#### SET TASK:
Show each line of the entries below that contains the word "next", treating uppercase and lowercase letters as distinct.
** Start DATA EXCERPTS **
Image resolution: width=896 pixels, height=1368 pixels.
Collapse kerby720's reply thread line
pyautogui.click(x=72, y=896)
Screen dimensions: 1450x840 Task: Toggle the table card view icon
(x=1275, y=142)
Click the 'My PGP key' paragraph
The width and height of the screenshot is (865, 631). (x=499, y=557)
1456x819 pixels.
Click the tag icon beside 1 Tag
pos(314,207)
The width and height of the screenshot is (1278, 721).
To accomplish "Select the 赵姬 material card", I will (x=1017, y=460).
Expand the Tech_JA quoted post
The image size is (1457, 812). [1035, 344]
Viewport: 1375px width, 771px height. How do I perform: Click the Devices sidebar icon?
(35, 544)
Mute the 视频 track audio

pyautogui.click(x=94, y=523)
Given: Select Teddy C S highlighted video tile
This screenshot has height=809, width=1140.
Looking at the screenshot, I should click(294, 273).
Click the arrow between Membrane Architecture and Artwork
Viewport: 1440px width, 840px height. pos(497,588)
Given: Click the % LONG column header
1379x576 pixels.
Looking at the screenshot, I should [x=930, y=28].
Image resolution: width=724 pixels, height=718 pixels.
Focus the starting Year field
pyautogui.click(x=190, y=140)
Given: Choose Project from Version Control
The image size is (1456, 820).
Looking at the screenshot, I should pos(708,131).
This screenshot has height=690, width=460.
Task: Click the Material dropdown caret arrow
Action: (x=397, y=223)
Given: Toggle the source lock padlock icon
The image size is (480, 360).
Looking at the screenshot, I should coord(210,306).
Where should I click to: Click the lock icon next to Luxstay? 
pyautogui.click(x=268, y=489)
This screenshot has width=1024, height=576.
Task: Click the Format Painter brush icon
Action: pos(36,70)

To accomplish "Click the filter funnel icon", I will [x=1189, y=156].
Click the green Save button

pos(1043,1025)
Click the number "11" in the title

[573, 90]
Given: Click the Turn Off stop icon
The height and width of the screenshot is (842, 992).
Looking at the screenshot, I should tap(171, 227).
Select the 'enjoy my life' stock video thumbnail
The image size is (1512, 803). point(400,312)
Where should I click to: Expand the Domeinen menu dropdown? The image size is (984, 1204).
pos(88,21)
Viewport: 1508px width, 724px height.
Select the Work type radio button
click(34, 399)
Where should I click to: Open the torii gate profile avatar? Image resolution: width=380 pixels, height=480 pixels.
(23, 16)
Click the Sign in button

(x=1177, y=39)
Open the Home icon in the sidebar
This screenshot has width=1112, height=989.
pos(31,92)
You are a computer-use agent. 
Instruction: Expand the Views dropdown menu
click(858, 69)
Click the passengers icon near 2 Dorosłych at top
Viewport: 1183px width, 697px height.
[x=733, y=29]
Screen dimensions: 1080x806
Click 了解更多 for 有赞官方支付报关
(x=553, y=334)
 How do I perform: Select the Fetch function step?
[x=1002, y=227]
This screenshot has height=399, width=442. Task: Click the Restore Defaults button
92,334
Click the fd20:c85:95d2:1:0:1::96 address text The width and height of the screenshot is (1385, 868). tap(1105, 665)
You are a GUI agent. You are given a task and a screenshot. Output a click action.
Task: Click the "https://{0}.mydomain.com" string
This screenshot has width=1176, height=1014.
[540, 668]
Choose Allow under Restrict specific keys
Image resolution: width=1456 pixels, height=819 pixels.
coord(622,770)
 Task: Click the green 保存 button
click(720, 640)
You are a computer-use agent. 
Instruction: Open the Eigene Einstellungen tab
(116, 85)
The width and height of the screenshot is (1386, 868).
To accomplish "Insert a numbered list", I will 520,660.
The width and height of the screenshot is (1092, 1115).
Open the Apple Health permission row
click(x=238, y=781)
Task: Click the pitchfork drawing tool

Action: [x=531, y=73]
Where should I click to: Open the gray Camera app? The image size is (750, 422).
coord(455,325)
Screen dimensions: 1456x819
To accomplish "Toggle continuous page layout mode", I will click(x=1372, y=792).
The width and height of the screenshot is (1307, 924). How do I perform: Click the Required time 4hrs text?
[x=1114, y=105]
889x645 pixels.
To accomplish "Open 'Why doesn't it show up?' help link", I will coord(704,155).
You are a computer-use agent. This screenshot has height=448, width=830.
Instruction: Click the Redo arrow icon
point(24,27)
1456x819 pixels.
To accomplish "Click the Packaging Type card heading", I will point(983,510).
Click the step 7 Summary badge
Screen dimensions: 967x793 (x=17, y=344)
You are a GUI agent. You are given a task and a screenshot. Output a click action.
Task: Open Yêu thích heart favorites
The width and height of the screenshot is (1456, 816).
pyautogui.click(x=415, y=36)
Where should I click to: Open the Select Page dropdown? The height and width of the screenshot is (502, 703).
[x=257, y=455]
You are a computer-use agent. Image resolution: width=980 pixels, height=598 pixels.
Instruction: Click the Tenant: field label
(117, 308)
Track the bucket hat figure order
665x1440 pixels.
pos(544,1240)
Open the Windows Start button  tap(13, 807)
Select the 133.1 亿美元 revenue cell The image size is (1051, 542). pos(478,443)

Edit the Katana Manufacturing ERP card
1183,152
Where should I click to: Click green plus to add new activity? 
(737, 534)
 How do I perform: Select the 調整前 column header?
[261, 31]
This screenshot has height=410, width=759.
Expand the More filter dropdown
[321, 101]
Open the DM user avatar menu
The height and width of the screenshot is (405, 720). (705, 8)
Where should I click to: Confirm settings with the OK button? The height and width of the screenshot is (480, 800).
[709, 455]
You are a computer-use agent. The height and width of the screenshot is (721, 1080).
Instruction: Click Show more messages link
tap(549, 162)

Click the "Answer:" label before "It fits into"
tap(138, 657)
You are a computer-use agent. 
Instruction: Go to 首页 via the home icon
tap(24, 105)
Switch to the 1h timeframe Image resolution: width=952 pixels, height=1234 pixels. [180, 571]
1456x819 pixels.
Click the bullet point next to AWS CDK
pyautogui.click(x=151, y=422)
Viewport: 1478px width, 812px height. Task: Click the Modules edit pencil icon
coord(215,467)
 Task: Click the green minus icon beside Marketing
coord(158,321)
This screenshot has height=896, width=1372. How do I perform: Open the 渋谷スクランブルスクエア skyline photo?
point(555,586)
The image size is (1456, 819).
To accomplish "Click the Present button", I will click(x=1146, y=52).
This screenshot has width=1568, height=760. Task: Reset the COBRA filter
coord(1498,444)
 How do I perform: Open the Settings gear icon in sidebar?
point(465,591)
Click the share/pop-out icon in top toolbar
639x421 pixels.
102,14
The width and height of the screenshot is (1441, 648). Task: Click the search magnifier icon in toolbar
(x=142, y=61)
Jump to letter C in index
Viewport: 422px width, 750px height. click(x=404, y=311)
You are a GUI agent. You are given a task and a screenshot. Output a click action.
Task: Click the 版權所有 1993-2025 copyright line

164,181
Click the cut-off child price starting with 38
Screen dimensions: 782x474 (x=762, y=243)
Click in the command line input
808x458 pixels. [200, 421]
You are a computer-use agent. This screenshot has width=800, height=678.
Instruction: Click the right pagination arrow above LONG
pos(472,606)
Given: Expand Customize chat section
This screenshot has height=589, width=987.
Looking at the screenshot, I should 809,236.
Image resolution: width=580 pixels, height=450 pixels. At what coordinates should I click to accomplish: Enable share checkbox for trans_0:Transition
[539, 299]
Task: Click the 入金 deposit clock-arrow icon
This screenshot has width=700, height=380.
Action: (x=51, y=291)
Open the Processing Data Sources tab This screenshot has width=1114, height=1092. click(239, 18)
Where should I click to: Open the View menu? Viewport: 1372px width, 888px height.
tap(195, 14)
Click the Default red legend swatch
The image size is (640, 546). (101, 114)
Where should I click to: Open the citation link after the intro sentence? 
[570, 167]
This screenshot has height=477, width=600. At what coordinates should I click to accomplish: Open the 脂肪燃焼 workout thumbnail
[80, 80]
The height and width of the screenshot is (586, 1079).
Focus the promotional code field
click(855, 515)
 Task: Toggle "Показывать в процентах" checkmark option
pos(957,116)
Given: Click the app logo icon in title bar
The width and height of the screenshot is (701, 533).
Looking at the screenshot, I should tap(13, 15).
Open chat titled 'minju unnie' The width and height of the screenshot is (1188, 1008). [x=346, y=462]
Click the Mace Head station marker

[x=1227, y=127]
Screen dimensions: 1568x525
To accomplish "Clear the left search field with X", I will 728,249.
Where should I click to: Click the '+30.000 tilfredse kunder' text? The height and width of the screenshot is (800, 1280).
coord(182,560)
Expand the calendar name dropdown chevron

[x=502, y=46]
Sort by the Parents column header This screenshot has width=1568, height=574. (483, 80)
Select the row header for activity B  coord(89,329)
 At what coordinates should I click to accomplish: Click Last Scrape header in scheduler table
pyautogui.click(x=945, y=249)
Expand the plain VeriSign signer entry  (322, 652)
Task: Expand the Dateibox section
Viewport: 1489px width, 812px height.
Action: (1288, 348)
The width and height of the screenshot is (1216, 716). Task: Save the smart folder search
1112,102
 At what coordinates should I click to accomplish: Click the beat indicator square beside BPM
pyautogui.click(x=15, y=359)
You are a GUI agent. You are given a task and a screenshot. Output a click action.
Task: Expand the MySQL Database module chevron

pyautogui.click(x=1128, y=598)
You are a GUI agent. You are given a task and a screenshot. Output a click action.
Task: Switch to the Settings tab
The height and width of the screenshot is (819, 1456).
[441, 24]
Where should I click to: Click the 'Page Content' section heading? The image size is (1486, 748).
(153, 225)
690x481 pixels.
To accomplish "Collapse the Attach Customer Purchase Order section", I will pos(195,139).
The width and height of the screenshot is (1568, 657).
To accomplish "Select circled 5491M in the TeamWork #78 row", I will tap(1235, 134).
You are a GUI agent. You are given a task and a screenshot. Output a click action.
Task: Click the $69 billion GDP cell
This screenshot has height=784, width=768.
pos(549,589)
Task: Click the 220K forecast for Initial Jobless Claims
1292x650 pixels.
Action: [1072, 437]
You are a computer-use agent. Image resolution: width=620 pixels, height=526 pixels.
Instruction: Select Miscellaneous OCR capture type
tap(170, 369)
** End DATA EXCERPTS **
#### PROBLEM SOLUTION:
Where should I click to: Click the lock icon next to Luxstay? 
Click the bullet point next to AWS CDK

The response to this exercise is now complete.